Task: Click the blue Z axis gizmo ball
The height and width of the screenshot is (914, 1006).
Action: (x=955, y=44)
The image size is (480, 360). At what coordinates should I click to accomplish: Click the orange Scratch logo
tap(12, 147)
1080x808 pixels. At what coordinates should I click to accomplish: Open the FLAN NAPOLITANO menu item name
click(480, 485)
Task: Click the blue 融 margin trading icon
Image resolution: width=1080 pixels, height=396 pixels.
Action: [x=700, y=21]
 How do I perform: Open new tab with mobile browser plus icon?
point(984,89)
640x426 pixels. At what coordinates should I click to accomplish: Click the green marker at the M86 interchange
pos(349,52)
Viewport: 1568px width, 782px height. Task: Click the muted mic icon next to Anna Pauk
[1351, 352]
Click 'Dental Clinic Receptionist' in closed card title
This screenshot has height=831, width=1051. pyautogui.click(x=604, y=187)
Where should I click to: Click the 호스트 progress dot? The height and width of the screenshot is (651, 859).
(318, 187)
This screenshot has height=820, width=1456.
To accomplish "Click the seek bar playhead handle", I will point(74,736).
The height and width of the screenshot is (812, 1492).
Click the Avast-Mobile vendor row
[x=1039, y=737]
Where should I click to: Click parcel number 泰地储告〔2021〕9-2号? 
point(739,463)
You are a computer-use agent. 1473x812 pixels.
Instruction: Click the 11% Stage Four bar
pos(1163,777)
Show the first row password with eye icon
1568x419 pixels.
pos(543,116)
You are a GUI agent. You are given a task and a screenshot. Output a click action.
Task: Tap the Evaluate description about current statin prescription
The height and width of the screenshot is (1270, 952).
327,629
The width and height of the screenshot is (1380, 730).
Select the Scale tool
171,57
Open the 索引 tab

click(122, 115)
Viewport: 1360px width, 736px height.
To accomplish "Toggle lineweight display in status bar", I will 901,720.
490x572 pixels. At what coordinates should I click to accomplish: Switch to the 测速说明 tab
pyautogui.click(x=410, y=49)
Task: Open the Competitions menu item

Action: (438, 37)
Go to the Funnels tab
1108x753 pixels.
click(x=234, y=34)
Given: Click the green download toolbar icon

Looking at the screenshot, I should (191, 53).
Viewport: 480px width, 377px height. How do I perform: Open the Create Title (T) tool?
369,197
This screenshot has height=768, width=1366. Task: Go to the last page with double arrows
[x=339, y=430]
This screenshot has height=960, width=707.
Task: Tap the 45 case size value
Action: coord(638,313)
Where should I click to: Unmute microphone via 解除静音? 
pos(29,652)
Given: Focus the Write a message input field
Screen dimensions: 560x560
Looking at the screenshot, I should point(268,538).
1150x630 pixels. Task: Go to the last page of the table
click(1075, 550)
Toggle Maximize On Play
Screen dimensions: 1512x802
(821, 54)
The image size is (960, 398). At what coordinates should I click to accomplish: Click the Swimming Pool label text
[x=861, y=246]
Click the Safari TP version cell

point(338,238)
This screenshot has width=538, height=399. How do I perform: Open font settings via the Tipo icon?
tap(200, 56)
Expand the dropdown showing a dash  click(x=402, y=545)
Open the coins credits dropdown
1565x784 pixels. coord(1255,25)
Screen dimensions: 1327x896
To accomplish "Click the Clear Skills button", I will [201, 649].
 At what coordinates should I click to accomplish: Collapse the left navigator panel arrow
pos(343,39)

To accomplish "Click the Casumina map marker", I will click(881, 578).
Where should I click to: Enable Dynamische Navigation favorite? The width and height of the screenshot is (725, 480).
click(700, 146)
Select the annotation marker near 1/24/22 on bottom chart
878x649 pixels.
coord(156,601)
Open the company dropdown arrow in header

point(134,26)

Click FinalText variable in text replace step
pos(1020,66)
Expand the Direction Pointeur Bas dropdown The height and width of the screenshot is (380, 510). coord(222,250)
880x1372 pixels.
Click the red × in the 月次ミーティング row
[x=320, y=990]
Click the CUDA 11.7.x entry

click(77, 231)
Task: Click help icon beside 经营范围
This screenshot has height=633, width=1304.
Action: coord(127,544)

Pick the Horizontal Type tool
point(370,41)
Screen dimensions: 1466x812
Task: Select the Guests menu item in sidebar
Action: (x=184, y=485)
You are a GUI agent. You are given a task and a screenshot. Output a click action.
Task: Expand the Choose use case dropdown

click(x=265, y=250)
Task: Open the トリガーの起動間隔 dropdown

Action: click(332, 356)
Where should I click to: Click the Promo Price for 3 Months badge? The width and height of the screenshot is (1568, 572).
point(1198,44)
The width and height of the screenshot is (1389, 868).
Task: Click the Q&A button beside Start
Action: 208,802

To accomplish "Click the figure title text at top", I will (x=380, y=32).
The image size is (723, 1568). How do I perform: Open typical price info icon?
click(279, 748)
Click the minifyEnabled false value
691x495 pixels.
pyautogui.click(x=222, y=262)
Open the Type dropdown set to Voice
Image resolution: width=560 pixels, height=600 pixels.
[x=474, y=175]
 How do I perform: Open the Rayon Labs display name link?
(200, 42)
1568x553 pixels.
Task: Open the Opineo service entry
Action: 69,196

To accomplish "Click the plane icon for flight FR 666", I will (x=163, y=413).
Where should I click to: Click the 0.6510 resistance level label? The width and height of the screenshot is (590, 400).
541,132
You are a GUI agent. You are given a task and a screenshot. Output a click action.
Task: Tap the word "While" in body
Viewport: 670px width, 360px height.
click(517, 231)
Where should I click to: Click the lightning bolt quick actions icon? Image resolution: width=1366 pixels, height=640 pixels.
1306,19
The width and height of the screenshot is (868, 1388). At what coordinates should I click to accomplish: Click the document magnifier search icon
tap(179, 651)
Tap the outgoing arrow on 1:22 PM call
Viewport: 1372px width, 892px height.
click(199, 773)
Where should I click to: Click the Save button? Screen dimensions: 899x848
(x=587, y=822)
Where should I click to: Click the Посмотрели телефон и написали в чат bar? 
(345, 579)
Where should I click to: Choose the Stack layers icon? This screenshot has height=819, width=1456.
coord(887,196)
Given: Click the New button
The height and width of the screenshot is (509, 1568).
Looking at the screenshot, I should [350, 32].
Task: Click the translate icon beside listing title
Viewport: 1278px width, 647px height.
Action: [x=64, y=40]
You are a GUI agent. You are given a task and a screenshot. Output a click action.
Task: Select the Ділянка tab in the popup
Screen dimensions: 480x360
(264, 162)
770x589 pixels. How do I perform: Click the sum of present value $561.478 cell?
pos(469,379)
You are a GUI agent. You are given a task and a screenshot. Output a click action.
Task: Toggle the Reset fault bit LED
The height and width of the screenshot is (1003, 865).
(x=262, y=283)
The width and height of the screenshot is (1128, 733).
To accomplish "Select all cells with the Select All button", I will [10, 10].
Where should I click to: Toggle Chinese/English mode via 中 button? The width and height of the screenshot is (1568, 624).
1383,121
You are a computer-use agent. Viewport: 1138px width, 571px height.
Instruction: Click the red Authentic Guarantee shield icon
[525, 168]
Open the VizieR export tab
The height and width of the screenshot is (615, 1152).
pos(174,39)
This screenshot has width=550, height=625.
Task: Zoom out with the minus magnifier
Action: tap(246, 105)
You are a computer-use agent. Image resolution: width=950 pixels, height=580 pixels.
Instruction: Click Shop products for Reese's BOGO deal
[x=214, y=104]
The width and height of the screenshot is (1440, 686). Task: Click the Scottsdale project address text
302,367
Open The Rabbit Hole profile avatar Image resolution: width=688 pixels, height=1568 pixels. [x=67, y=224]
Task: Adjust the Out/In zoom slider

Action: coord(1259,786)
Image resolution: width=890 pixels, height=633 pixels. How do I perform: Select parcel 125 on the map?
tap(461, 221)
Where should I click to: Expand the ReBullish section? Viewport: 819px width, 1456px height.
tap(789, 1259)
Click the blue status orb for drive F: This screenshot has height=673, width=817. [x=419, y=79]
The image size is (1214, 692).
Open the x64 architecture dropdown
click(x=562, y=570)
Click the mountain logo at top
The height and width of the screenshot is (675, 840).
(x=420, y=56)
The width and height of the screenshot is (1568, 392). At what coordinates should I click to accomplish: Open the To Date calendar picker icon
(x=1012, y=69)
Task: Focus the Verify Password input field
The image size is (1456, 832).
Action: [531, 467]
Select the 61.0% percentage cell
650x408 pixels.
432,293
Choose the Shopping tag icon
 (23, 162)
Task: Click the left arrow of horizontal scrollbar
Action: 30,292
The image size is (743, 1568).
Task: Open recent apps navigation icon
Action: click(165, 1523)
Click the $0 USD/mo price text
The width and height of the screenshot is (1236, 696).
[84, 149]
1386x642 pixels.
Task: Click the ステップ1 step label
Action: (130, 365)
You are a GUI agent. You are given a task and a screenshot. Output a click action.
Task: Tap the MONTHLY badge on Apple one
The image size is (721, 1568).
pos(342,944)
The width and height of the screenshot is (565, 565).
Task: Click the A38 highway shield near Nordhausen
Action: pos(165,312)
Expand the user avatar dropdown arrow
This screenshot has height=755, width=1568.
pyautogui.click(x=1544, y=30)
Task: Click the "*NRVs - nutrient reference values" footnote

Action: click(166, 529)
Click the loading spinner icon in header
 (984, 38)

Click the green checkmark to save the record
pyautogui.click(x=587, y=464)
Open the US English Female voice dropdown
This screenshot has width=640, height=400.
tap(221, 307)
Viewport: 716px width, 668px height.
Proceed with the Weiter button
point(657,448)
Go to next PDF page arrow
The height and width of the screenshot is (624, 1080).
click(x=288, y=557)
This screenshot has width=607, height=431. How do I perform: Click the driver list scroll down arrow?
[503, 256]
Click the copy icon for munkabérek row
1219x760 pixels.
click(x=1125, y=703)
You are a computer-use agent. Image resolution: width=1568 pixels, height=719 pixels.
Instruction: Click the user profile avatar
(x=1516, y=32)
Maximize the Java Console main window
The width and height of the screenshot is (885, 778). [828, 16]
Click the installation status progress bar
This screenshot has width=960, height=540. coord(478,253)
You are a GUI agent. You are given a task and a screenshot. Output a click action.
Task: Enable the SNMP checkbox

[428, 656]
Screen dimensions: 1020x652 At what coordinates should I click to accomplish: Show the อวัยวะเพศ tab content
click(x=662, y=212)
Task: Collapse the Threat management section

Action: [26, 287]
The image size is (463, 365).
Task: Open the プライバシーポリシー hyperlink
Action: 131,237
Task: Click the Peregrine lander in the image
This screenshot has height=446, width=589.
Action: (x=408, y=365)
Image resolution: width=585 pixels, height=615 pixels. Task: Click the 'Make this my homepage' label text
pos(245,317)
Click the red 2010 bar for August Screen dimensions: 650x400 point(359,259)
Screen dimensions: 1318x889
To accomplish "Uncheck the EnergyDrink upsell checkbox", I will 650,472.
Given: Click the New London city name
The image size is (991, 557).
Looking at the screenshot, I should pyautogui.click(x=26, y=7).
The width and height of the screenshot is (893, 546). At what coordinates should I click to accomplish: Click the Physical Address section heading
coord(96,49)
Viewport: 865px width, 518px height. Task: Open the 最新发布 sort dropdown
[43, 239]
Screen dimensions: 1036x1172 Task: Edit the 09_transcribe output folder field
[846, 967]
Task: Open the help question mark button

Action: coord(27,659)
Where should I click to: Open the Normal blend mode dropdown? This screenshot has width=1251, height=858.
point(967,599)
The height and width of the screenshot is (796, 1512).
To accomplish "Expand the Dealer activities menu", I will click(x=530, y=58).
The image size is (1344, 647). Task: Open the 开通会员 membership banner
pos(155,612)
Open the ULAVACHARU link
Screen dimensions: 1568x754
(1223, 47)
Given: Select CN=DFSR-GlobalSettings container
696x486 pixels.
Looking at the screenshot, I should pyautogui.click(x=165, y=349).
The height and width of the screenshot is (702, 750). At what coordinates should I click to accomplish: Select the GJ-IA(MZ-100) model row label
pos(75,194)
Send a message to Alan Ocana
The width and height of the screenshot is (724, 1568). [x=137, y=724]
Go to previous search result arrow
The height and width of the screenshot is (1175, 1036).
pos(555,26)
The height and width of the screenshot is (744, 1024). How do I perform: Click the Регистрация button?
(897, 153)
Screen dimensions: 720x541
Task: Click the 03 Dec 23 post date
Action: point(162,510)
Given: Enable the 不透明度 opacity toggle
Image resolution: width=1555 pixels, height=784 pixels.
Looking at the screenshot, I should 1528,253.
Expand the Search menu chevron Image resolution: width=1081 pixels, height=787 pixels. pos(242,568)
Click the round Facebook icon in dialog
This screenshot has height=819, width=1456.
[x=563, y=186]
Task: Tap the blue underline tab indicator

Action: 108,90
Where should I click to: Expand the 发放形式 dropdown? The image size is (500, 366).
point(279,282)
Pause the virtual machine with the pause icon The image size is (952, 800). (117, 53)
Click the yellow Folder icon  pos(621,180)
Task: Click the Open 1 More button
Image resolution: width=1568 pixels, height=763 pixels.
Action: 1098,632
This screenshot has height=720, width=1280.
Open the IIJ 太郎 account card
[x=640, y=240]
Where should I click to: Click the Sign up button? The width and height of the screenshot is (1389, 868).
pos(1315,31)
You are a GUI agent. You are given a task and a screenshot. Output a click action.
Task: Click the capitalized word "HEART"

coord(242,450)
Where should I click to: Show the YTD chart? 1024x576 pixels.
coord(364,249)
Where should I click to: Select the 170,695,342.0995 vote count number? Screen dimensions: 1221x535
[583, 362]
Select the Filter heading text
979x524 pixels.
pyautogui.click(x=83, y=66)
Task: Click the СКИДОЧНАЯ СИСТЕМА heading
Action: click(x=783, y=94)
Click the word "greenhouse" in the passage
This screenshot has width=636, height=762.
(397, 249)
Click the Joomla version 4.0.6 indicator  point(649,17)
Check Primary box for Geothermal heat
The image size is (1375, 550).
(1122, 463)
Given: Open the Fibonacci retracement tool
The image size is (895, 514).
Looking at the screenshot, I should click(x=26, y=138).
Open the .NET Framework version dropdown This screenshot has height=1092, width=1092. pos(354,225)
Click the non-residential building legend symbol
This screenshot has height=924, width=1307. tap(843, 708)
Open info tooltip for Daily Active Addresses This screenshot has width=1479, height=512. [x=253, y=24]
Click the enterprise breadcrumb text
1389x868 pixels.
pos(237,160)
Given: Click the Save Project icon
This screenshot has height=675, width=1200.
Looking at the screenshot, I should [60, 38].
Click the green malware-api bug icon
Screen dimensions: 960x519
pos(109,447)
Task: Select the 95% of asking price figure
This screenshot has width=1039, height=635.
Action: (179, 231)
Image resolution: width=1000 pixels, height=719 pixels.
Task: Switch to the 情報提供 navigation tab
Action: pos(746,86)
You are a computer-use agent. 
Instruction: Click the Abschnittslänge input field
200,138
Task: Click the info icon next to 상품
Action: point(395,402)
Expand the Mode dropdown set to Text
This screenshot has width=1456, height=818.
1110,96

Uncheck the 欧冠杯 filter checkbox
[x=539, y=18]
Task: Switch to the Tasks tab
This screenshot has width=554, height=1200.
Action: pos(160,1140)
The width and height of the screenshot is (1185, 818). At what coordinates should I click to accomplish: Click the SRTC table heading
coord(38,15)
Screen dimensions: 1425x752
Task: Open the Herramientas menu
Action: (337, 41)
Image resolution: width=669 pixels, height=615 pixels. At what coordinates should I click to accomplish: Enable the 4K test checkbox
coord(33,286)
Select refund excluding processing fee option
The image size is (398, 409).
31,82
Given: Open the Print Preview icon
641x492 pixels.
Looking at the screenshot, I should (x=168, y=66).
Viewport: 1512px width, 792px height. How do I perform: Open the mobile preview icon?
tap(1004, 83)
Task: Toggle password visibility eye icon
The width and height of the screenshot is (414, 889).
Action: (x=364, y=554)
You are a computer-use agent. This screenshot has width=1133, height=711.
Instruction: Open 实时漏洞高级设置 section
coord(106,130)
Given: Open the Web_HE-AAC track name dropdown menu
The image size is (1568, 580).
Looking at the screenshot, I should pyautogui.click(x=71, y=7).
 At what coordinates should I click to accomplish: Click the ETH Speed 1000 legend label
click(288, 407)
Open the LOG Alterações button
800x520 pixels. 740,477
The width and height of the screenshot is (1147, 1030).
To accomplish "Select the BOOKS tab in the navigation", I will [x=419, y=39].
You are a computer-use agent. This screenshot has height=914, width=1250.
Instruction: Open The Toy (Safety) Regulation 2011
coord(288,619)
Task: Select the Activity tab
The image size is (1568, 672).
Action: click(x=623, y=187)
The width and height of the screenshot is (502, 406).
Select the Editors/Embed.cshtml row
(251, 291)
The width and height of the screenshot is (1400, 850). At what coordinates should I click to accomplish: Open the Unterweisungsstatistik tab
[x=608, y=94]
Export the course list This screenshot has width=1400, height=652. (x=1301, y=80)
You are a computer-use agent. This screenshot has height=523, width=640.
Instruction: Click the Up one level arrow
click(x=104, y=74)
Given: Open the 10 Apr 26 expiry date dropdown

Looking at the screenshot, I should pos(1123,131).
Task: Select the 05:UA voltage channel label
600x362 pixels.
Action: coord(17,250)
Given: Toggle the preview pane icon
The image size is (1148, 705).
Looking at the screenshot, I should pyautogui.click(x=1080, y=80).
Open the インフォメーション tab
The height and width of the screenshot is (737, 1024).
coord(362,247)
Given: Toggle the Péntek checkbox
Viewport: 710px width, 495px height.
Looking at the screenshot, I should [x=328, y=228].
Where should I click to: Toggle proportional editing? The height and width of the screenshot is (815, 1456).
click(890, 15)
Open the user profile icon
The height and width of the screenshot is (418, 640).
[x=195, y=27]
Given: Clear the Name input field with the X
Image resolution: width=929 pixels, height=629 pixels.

→ **Problem details**
Figure out how many lines of the data hold "Focus", and answer with the number only.

→ **Task response**
2